Pourquoi des activistes veulent réviser le code de la famille au Sénégal
Des
activistes et universitaires appellent à la révision du code de la
famille au Sénégal. Il semble exister une unanimité sur la nécessité de
réformer le code de la famille. Mais conservateurs et progressistes ne
s’entendent pas sur comment réformer ni sur quoi réformer.
Voici quelques articles jugés discriminatoires et injustes par beaucoup de défenseurs des droits des femmes.
Selon le présent code de la famille au Sénégal, seul un homme peut
être reconnu comme chef de famille, décidant de quasiment tout. De
l’endroit où vit la famille, à comment ou quand établir des documents
administratifs à ses enfants, l’homme est le chef suprême de la famille.

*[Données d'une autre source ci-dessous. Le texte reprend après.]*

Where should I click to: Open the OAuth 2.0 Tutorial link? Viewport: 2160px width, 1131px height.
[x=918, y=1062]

Il a aussi le choix de ne pas reconnaitre ses enfants, et la recherche
de paternité est interdite. Et la femme qui a cotisé toute sa vie pour
une retraite si elle décède, rien n’est reversé à sa famille, époux ou
enfants mineurs.
Une pétition dénonçant ces disposition du code de 1972 comme une
atteinte « discriminative contre les droits des femmes » réunit plus de
5000 signatures en ligne.
« Dans l’intérêt de préserver les droits de la Femme et de l’Enfant,
cette pétition s’érige pour réclamer la révision du code de la famille
concernant certains articles que nous considérons comme une atteinte
discriminative basée sur le genre en défaveur de la femme », indique
l’activiste des droits des femmes Bineta Ndiaye, l’initiatrice de la
pétition.
Depuis
plusieurs années, des militantes pour la défense des droits des femmes
s’insurgent contre ce texte adopté en 1972 mais en vigueur depuis
janvier 1973. Ces militants soulignent ce qu’elles considèrent comme son
caractère dépassé et injuste pour les femmes. En effet, les articles
relatifs à la recherche de paternité et au droit parentaux sont vivement
critiqués car ils semblent faire la part belle aux hommes.

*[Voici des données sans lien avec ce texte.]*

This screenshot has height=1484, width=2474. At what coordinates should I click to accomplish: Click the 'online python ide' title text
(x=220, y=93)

Le combat de l’Association des femmes juristes sénégalaises (AJS)
Dans le combat pour la révision du code de la famille, l’Association
des femmes juristes sénégalaises joue un rôle de premier plan.
L’association a siégé au ministère de la Justice dans la commission de
révision des textes discriminatoires à l’égard de la femme et de
l’enfant. Cette commission a passé en revue pratiquement tous les textes
et particulièrement le code de la famille.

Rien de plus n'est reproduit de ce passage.